# [WHAT YOU NEED TO DO]
Would you please transcribe exactly the lines from the one containing "Instruction: Click line" through the end of the material below, and only those?

# [AVAILABLE DATA]

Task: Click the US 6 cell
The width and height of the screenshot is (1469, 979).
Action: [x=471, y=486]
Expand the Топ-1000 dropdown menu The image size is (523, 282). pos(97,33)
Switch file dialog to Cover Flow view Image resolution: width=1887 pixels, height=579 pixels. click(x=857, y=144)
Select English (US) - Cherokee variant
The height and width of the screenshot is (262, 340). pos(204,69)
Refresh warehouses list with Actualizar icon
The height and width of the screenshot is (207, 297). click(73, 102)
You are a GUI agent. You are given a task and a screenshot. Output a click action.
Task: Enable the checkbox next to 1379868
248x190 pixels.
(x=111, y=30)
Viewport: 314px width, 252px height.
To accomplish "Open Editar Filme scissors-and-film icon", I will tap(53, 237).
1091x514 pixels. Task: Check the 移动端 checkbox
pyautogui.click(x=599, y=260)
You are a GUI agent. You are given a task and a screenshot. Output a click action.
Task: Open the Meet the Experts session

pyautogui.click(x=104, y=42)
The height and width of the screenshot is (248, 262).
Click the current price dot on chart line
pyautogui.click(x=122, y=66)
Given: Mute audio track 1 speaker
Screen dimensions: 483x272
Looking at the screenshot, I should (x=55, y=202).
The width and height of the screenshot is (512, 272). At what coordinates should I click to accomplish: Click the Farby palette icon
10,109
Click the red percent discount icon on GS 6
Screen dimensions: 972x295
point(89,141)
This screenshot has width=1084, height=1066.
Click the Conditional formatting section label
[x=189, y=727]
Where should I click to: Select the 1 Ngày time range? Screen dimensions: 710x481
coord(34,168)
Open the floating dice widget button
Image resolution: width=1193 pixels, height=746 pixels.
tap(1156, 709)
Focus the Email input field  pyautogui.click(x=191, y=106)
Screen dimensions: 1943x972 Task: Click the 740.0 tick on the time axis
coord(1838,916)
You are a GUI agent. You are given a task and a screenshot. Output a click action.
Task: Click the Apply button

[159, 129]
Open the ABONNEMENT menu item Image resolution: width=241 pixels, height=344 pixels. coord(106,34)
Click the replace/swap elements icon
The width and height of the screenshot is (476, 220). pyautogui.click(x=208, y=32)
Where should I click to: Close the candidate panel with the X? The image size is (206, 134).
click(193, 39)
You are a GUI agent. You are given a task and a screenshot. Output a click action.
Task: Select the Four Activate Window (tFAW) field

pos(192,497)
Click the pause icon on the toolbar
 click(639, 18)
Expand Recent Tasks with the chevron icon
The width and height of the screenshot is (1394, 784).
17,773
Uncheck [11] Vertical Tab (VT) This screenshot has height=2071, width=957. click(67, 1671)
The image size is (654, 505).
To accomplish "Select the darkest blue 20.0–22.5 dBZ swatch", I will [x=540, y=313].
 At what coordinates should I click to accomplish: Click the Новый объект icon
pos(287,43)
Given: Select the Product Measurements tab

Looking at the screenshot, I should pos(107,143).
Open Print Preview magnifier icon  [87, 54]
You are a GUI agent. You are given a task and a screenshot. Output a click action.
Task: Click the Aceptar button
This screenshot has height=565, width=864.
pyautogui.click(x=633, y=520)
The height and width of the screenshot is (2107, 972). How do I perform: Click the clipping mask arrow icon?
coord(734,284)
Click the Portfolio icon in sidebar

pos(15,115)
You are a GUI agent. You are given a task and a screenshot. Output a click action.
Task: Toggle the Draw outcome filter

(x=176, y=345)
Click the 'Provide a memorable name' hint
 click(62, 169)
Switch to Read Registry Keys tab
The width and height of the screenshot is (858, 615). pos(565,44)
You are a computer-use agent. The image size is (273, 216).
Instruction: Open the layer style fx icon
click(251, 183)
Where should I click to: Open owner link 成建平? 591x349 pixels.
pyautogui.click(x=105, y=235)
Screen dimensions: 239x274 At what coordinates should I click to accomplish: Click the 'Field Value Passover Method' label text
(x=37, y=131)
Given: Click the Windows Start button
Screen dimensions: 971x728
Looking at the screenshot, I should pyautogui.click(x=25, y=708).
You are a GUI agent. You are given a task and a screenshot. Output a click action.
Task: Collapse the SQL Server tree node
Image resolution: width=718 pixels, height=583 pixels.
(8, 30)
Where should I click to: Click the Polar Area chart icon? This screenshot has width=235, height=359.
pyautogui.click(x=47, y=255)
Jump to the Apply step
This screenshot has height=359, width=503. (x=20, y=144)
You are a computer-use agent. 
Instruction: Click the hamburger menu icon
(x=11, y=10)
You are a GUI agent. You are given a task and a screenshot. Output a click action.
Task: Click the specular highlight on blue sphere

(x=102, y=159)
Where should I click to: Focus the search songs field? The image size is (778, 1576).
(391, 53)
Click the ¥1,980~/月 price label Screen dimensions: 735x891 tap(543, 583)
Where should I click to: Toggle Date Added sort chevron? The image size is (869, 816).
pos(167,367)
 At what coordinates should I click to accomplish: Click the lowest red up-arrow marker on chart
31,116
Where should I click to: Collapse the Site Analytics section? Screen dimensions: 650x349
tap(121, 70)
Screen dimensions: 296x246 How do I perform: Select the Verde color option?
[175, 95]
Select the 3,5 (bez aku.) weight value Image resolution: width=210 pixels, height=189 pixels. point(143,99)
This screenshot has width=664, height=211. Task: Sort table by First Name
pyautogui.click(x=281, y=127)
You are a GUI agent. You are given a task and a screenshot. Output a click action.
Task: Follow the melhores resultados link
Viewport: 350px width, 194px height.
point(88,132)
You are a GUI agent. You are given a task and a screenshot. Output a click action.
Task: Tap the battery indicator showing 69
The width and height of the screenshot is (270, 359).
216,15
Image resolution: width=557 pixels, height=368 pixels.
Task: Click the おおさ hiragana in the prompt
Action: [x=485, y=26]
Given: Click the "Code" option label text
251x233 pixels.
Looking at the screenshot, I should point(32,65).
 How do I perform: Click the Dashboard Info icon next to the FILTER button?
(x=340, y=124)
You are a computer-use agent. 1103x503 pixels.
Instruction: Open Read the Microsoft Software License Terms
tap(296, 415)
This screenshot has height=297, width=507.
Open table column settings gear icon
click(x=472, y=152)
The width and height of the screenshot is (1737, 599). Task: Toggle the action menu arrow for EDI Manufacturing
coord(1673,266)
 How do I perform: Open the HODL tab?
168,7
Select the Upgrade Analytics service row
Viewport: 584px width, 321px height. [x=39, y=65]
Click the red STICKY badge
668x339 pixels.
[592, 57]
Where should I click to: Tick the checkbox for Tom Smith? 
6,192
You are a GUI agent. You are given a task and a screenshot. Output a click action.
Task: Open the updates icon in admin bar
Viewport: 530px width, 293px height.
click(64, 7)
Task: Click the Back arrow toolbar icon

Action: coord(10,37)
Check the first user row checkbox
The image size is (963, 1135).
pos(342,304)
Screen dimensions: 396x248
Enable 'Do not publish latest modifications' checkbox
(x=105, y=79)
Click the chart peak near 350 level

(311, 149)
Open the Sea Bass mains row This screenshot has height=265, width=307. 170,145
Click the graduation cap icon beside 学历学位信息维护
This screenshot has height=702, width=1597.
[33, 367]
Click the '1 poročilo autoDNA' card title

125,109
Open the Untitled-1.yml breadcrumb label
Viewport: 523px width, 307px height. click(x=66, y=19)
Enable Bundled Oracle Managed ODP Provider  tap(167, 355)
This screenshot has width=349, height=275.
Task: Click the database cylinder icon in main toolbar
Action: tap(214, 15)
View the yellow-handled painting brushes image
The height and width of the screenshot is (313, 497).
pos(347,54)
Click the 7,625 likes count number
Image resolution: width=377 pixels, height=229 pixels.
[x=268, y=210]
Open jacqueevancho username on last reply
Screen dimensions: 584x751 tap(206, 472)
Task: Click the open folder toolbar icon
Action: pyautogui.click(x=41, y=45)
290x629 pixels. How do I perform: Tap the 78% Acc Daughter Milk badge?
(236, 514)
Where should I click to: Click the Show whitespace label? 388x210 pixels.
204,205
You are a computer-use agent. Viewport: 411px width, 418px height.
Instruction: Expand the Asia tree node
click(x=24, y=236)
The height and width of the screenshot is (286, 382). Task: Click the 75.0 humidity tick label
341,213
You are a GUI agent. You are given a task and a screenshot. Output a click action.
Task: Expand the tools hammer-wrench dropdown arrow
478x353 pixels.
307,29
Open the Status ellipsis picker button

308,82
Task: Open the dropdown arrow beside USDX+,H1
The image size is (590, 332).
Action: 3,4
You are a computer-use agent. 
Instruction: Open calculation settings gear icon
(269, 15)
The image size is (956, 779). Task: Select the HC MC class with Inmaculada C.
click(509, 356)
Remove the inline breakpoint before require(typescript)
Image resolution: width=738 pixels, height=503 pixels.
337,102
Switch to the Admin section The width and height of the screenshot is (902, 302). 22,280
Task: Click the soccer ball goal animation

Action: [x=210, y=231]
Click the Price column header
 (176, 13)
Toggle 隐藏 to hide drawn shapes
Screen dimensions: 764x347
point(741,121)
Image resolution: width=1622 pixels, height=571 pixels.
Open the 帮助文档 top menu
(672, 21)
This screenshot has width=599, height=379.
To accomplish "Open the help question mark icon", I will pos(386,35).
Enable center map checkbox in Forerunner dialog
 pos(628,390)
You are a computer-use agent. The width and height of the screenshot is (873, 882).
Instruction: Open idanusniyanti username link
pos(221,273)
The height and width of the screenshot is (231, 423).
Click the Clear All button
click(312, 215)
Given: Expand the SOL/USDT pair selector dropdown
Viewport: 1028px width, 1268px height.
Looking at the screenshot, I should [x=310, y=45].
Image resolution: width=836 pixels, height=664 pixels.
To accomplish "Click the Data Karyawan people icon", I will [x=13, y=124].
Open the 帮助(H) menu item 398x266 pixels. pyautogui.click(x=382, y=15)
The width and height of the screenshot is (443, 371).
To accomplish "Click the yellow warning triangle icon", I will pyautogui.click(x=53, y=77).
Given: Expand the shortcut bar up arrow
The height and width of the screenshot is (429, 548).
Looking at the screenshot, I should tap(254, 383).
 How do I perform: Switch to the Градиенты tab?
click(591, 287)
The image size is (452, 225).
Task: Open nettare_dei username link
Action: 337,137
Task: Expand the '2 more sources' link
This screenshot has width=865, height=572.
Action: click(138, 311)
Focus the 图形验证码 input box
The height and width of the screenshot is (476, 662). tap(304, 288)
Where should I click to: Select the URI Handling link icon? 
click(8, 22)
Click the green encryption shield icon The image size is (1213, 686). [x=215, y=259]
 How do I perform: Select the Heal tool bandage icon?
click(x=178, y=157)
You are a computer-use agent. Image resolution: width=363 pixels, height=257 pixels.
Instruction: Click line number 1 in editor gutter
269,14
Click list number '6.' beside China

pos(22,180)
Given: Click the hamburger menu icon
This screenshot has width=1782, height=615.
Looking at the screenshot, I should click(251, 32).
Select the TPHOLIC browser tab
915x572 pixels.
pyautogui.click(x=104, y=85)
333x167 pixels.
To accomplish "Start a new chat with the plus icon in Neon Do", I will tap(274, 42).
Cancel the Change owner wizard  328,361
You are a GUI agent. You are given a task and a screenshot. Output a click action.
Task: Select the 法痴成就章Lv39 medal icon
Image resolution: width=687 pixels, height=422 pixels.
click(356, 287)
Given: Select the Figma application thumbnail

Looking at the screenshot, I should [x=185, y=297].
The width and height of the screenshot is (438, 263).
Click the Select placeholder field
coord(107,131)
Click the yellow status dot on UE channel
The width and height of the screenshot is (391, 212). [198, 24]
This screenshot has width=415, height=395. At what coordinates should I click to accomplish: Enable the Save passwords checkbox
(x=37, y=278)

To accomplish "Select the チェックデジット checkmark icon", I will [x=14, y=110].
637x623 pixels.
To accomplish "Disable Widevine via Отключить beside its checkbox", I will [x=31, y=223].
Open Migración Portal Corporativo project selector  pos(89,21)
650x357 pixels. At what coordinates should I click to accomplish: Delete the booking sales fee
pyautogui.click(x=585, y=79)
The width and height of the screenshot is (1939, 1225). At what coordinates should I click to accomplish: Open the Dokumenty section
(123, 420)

# [ANSWER SECTION]
Instruction: Click line number 1 in editor gutter
269,14
Click list number '6.' beside China

pos(22,180)
Given: Click the hamburger menu icon
This screenshot has width=1782, height=615.
Looking at the screenshot, I should click(251, 32).
Select the TPHOLIC browser tab
915x572 pixels.
pyautogui.click(x=104, y=85)
333x167 pixels.
To accomplish "Start a new chat with the plus icon in Neon Do", I will tap(274, 42).
Cancel the Change owner wizard  328,361
You are a GUI agent. You are given a task and a screenshot. Output a click action.
Task: Select the 法痴成就章Lv39 medal icon
Image resolution: width=687 pixels, height=422 pixels.
click(356, 287)
Given: Select the Figma application thumbnail

Looking at the screenshot, I should [x=185, y=297].
The width and height of the screenshot is (438, 263).
Click the Select placeholder field
coord(107,131)
Click the yellow status dot on UE channel
The width and height of the screenshot is (391, 212). [198, 24]
This screenshot has width=415, height=395. At what coordinates should I click to accomplish: Enable the Save passwords checkbox
(x=37, y=278)

To accomplish "Select the チェックデジット checkmark icon", I will [x=14, y=110].
637x623 pixels.
To accomplish "Disable Widevine via Отключить beside its checkbox", I will [x=31, y=223].
Open Migración Portal Corporativo project selector  pos(89,21)
650x357 pixels. At what coordinates should I click to accomplish: Delete the booking sales fee
pyautogui.click(x=585, y=79)
The width and height of the screenshot is (1939, 1225). At what coordinates should I click to accomplish: Open the Dokumenty section
(123, 420)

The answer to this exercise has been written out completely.